> **HOW TO COMPLETE THIS TASK**
Starting at the line below holding "Where should I click to: Select" and stopping at the line holding "The height and width of the screenshot is (862, 1372).", print every line exactly, both ends included, and leave the rest out.

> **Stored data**
++++++++++++++++++++
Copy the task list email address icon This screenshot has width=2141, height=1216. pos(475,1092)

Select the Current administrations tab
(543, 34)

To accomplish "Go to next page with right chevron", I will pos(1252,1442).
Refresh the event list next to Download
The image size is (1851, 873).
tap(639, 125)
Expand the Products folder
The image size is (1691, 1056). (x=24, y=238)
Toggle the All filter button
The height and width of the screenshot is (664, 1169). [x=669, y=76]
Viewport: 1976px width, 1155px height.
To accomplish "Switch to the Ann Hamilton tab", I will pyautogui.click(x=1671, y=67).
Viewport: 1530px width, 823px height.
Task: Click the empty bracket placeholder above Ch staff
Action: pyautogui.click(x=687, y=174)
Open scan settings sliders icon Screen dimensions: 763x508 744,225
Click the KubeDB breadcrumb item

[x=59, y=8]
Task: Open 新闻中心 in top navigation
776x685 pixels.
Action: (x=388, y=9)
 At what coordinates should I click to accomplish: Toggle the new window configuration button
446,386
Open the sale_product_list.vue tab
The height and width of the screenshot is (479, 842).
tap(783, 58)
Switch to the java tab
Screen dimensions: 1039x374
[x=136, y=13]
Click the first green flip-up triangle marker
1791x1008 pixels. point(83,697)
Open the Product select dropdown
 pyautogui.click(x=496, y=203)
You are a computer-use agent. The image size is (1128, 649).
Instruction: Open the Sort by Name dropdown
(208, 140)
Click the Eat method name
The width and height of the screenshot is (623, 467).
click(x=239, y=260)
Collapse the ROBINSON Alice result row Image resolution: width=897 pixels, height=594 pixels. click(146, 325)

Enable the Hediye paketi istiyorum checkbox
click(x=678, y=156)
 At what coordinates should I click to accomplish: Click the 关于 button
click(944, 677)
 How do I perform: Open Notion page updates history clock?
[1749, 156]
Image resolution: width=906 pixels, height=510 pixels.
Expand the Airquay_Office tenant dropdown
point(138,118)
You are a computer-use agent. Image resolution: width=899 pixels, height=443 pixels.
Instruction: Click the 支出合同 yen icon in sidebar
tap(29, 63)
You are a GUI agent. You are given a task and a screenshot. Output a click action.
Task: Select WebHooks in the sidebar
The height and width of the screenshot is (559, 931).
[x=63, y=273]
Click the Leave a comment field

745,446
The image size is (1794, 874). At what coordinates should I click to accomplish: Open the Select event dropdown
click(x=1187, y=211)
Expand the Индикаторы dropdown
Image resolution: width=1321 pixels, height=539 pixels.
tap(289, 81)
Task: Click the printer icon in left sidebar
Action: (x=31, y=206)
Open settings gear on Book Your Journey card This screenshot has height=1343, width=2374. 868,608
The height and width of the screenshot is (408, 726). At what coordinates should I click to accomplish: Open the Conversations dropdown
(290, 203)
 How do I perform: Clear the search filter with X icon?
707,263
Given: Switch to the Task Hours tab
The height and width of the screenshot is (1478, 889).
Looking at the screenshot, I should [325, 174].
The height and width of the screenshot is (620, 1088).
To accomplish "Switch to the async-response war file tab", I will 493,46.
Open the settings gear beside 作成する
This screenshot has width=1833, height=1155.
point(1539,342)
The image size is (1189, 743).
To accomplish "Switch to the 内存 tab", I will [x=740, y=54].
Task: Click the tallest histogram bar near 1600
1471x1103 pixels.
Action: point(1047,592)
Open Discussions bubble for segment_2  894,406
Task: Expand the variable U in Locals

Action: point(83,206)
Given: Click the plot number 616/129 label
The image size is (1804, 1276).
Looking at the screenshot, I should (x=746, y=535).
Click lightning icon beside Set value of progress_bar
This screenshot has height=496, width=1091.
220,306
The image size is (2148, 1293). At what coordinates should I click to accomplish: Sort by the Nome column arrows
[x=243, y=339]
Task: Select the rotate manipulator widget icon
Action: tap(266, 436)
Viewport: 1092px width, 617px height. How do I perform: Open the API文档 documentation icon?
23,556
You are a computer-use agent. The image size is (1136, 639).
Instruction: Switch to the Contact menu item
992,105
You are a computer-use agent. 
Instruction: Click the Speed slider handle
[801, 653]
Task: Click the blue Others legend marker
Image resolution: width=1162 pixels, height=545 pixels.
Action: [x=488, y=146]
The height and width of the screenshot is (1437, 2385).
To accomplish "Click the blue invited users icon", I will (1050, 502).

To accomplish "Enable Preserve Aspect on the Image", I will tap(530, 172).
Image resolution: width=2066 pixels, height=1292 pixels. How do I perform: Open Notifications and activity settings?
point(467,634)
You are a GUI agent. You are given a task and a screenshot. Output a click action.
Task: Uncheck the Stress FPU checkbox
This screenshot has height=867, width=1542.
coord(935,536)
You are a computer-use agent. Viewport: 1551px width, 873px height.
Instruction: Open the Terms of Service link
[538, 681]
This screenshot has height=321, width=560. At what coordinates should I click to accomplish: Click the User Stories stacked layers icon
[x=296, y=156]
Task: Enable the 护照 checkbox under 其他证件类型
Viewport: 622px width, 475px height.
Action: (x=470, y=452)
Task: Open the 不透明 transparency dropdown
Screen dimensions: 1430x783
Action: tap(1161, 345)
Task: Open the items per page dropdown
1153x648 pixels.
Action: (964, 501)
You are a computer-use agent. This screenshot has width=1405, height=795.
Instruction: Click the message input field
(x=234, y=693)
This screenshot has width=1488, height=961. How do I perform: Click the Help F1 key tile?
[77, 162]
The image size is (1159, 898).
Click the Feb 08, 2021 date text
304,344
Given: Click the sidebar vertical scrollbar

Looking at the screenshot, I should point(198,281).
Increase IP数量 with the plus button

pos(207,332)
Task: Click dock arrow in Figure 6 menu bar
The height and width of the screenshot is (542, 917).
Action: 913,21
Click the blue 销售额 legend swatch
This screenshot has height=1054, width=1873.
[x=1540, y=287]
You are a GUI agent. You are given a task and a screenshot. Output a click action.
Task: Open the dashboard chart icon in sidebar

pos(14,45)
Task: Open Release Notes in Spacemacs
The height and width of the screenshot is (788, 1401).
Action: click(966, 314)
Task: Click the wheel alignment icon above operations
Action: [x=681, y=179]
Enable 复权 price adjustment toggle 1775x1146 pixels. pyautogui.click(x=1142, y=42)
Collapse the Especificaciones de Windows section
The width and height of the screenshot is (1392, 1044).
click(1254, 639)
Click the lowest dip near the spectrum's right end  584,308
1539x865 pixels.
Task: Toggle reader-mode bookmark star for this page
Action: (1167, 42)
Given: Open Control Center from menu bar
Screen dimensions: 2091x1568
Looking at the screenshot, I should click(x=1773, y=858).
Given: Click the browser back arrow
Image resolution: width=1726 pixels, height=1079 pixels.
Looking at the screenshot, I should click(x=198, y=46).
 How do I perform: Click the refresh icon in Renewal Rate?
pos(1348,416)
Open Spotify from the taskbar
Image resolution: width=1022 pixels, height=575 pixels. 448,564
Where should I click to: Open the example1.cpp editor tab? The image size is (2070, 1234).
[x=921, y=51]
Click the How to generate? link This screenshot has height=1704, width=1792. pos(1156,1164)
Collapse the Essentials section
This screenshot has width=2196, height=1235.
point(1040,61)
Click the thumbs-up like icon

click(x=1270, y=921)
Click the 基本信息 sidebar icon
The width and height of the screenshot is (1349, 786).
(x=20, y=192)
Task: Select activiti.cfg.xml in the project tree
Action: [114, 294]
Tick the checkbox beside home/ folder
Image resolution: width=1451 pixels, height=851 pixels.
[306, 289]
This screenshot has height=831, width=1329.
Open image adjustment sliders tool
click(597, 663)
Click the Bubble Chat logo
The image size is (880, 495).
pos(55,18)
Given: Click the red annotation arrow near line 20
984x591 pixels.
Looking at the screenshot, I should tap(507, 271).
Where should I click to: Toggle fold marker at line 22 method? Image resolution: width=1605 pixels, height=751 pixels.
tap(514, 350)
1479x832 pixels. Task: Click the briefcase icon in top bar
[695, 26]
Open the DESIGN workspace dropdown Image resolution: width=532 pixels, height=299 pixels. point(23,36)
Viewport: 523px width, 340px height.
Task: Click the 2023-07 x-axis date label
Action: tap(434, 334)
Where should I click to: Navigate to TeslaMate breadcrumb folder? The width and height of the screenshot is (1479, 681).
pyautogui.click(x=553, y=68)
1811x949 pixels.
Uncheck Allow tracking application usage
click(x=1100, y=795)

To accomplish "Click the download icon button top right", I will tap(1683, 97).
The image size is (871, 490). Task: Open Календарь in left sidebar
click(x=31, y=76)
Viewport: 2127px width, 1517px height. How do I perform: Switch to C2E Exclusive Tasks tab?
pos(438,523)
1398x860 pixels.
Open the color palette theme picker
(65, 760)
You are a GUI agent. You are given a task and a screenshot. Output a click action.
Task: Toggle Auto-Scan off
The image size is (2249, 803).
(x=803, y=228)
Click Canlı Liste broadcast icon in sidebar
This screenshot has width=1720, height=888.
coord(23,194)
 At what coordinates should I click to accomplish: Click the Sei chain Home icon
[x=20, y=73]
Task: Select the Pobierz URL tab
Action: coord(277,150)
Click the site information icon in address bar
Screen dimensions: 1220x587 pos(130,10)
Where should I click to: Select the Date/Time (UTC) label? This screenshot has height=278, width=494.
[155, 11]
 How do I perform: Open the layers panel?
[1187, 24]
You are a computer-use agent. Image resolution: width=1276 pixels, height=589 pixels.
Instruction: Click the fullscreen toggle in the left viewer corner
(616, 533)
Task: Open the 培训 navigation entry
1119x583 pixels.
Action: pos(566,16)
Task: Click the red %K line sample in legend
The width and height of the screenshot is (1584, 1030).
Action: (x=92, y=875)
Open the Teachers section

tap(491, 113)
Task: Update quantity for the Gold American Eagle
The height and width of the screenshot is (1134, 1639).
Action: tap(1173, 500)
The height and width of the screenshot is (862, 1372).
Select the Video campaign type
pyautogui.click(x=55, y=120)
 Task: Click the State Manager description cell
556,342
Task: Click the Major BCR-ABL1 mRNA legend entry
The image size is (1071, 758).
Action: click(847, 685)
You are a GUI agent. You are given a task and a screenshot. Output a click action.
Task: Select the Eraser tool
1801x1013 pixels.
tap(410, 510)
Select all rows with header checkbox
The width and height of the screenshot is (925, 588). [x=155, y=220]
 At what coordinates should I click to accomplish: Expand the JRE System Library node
++++++++++++++++++++
> **SOLUTION TO THIS TASK**
Where should I click to: Select the Date/Time (UTC) label? This screenshot has height=278, width=494.
[155, 11]
 How do I perform: Open the layers panel?
[1187, 24]
You are a computer-use agent. Image resolution: width=1276 pixels, height=589 pixels.
Instruction: Click the fullscreen toggle in the left viewer corner
(616, 533)
Task: Open the 培训 navigation entry
1119x583 pixels.
Action: pos(566,16)
Task: Click the red %K line sample in legend
The width and height of the screenshot is (1584, 1030).
Action: (x=92, y=875)
Open the Teachers section

tap(491, 113)
Task: Update quantity for the Gold American Eagle
The height and width of the screenshot is (1134, 1639).
Action: tap(1173, 500)
The height and width of the screenshot is (862, 1372).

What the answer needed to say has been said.